Shamus: Case II is a 1983 video game for Atari 8-bit computers written by William Mataga and published by Synapse Software. Mataga also wrote the original Shamus and the scrolling shooter Zeppelin. A port to the Commodore 64 by Joe Vierra was released in 1984. Although ostensibly a sequel to Shamus, the gameplay is very different, combining aspects of platform games, maze games, and even Breakout. Case II was as well received as the original.

==Gameplay==

Shamus being attacked by mutant crustaceans; two of his detonators are visible among them.

Shamus: Case II is a side-view game in which Shamus chases The Shadow through its underwater lair.

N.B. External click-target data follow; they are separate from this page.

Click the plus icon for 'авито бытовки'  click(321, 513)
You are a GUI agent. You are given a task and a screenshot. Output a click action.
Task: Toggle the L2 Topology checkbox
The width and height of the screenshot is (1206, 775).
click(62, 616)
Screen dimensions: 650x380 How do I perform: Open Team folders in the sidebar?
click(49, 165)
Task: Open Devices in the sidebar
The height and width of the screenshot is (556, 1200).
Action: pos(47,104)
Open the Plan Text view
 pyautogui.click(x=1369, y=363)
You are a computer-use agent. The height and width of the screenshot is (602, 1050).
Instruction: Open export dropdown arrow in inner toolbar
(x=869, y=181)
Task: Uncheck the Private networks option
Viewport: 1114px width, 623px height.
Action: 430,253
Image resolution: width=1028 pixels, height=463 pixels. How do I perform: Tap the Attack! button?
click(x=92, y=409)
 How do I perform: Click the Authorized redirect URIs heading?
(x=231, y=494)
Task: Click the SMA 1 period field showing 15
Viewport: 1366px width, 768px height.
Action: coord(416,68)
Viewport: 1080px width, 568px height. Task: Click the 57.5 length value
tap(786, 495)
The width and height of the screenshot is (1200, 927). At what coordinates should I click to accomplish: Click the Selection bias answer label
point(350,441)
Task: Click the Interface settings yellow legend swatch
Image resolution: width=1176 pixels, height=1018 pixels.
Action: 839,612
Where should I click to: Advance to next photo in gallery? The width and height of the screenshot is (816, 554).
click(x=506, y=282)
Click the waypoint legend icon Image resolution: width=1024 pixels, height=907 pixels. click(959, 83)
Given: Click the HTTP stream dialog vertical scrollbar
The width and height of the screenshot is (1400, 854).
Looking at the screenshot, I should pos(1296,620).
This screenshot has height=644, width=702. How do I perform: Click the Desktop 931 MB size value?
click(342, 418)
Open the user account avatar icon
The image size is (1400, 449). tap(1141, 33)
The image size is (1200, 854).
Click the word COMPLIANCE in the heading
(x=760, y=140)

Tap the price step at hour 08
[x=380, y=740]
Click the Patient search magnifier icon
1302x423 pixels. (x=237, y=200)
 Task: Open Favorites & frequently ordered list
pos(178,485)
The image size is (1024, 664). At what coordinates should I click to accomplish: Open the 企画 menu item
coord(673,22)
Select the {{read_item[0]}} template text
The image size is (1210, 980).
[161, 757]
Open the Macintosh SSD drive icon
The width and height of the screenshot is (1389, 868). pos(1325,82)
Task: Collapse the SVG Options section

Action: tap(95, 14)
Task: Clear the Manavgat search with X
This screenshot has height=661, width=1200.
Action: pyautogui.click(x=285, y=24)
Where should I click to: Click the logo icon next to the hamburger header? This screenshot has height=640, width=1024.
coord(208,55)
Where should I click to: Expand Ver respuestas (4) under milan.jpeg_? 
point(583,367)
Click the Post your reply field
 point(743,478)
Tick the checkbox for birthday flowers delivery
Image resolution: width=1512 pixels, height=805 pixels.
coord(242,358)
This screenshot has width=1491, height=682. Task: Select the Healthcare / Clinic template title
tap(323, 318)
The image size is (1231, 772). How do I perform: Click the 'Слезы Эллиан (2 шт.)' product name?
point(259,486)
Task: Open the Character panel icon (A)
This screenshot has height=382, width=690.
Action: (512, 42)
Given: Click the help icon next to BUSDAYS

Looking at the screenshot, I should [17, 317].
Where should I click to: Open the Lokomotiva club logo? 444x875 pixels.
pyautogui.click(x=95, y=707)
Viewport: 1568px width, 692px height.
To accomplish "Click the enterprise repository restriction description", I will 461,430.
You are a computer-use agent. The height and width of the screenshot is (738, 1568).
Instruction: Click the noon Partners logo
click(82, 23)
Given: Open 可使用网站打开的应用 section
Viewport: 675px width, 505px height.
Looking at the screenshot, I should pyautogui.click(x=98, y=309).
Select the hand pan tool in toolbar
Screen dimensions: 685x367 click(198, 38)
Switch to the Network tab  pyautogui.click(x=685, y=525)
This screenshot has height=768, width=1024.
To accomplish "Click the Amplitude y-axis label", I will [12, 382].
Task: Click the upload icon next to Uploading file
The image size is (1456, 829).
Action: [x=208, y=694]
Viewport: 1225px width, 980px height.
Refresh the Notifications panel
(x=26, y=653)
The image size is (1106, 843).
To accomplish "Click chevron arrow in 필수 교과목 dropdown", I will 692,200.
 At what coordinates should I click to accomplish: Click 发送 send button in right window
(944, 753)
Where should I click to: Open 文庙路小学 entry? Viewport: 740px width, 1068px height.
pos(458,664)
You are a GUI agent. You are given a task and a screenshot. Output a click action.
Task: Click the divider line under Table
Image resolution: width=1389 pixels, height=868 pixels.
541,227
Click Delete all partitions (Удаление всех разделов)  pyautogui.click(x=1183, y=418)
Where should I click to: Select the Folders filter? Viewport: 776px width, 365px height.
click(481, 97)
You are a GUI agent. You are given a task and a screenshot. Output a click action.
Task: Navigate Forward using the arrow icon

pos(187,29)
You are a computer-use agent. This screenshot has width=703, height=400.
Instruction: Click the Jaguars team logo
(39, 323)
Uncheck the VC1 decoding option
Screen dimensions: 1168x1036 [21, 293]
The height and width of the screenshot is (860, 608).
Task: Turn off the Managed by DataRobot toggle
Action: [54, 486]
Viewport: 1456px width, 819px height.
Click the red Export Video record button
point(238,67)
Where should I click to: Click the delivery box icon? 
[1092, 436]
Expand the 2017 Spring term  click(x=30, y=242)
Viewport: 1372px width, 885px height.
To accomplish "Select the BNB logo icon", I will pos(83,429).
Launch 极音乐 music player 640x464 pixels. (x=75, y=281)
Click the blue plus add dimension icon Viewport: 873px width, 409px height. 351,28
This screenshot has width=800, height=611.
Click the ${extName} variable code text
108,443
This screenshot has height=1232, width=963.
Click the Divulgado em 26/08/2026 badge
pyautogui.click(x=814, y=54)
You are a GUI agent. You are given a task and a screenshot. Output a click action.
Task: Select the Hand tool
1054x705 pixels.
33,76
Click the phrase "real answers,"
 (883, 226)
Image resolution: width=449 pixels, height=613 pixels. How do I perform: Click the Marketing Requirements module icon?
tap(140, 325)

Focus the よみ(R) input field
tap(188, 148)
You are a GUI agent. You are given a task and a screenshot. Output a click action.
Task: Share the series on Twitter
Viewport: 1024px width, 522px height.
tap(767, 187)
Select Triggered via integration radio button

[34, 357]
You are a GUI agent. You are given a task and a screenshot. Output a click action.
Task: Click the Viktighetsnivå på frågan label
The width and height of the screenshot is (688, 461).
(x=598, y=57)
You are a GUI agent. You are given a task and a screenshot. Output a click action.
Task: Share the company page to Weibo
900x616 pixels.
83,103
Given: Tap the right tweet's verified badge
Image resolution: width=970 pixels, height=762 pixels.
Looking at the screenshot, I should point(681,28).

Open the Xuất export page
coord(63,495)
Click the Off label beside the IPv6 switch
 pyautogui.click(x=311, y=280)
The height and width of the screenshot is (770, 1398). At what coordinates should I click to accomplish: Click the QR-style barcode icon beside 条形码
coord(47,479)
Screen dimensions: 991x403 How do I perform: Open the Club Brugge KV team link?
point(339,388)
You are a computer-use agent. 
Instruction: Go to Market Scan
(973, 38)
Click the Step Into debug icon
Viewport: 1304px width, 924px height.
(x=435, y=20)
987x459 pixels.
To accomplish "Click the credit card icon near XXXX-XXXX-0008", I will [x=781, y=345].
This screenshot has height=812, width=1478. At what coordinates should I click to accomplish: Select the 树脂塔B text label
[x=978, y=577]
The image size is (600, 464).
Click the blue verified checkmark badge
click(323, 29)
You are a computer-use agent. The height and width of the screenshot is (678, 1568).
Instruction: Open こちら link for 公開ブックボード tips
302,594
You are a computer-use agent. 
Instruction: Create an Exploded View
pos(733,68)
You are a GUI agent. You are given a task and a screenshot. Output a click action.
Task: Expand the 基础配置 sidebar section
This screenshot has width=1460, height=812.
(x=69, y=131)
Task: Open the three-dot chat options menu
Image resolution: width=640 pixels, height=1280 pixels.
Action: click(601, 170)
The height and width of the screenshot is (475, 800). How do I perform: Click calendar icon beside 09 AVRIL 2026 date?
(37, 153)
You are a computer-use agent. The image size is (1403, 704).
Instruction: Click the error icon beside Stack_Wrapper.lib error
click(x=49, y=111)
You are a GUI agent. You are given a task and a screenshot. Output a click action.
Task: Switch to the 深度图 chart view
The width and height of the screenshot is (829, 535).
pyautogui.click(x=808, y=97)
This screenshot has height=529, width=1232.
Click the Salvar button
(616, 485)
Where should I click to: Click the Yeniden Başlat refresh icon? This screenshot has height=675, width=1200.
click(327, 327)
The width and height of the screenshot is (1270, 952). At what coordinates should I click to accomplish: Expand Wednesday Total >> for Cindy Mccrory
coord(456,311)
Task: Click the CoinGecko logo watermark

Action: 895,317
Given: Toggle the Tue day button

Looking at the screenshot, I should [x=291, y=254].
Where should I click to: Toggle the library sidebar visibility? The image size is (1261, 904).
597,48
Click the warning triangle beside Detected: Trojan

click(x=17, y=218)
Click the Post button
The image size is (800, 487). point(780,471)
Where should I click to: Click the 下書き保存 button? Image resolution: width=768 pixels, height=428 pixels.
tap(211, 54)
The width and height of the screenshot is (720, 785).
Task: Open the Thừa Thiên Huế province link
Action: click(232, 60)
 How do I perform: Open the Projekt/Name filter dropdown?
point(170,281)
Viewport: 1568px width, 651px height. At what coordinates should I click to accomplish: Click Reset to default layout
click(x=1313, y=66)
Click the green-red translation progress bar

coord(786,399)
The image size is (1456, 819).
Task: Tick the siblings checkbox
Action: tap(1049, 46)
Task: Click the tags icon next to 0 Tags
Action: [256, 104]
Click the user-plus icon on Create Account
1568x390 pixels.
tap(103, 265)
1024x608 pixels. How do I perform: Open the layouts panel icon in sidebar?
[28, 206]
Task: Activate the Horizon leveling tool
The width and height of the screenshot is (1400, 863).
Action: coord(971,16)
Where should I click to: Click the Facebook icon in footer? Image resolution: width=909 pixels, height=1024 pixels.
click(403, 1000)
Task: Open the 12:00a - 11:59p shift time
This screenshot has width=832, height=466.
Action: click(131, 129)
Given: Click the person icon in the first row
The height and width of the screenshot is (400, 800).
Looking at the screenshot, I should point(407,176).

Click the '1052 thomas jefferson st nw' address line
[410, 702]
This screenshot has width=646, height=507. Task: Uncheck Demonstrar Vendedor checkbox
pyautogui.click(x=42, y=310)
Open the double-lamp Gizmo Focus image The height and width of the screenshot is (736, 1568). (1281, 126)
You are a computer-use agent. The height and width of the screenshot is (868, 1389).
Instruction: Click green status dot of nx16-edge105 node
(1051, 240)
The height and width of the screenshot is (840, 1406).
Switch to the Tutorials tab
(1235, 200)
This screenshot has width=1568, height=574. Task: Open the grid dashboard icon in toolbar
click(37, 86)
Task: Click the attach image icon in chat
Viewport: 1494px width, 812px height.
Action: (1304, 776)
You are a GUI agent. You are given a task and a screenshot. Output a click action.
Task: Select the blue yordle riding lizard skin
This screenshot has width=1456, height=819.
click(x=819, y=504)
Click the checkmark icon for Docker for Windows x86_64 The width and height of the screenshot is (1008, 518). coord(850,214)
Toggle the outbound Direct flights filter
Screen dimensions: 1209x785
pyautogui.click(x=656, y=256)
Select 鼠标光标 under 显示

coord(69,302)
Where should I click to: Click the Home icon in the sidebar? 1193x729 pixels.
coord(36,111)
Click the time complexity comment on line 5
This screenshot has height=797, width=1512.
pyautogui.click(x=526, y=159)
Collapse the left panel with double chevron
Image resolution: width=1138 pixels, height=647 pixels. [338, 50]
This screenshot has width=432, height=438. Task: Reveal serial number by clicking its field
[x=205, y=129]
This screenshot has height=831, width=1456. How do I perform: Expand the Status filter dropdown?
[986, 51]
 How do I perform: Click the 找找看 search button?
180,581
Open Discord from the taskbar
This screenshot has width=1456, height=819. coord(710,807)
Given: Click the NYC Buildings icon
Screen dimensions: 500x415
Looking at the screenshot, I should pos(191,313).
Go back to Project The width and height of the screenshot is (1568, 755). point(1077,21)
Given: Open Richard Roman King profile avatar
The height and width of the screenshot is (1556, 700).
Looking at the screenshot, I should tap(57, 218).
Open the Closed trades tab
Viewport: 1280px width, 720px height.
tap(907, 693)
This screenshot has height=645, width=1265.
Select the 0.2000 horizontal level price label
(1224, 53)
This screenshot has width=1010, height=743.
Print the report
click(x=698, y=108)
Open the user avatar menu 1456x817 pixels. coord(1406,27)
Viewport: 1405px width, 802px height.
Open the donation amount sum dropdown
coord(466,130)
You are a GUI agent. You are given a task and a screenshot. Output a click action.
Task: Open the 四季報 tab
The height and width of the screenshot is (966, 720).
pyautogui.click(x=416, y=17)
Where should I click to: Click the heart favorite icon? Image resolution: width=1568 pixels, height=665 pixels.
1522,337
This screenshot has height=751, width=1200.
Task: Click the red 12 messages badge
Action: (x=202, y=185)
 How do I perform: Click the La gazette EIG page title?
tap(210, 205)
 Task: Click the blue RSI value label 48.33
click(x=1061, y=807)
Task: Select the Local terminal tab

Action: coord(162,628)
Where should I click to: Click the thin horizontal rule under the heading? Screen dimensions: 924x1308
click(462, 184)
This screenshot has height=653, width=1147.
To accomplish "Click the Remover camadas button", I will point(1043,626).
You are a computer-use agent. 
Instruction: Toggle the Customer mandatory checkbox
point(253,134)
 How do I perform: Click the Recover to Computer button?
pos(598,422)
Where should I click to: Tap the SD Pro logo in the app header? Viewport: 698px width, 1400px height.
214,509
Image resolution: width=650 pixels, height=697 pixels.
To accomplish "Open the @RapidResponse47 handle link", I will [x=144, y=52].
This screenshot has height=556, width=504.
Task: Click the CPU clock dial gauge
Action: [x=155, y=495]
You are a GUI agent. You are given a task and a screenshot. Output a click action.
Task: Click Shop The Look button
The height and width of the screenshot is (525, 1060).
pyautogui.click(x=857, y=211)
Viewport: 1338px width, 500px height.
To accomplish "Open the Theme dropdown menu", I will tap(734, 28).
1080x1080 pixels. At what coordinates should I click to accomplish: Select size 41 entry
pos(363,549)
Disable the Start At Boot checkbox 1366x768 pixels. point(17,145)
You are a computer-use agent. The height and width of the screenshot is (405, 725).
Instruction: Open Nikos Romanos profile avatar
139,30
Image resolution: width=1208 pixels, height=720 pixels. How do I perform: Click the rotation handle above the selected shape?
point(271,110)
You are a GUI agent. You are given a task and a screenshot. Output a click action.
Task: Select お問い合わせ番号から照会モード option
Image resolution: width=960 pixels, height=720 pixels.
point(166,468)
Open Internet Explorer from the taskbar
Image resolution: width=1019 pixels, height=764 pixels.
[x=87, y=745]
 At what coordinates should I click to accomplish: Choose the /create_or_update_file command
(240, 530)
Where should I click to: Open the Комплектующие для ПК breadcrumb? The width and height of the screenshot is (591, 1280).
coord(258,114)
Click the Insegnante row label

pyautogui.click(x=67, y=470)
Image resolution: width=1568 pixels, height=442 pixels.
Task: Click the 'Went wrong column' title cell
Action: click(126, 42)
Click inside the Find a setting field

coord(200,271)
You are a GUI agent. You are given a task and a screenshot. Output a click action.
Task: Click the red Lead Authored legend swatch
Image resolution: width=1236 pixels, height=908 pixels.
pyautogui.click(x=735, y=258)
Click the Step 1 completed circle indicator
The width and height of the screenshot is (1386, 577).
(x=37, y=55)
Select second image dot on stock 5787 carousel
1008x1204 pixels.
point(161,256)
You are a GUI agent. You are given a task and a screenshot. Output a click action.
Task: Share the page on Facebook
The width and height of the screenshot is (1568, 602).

The game map contains three types of rooms. The first, "pit rooms", are simple maze maps with small open areas connected with ladders, with spiked pits to jump over and small horizontal passages filled with slavering snakes that have to be avoided. The next, "corridors", contain large open areas with a walkway at the bottom that the player has to traverse to get to the next room. Snakes crossing on the floor have to be jumped, and The Shadow appears in the upper area, firing at the player. In both of these types of rooms, pressing the fire button causes Shamus to jump.

The third type of room is where the majority of the game time takes place. Here the player walks back and forth along the bottom while firing his plasmar detonators upward into the room. At the top of the room are alternating layers of enemies travelling horizontally, which can be attacked with the detonators. Periodically, waves of these enemies leave the horizontal rows and descend into the center of the room, where they are much easier to attack, but can also fire back at Shamus, or collide with him. The detonators are not used up when they hit an enemy, and continue to bounce around the screen like small rubber balls. If these make it to the top, they can get above the rows of enemies and bounce repeatedly, as in the game Breakout.

After Shamus has destroyed two waves of enemies, or killed all of the snakes in one of the horizontal rows, the play freezes and the map begins to scroll vertically to reveal a new area above the last room. In this case the floor is not continuous, but instead consists of a number of blocks with open areas between them. The player has to be sure to move over one of the blocks by the time the screen is fully revealed, or he will fall back into the last room and have to try again. The same occurs if enough of the enemies avoid Shamus's detonators and rip up the floor below him.

The map also contains a number of treasure chests containing various items, most importantly free lives and keys that open other rooms. The room layout is persistent in any one session, allowing it to be mapped.

As in the original, a version of Funeral March of a Marionette, the theme song from Alfred Hitchcock Presents, played on the title screen.

==Reception==
Softline in 1983 called Shamus: Case II "another masterpiece of compressed programming", and advised readers to "run out and buy it so Mataga will be encouraged to create Case 3!"

Comparing it to the earlier Shamus, Creative Computing noted that "It is not just a thinly disguised variation on the original theme. Shamus: Case II has the same clever design and hectic pace of its namesake in a completely new setting." They went on to note that "The addition of the multiple rooms and levels does add to the overall effect though, making it more than just another twitch game. The sound and graphics are appealing, making this a worthwhile addition to your game library."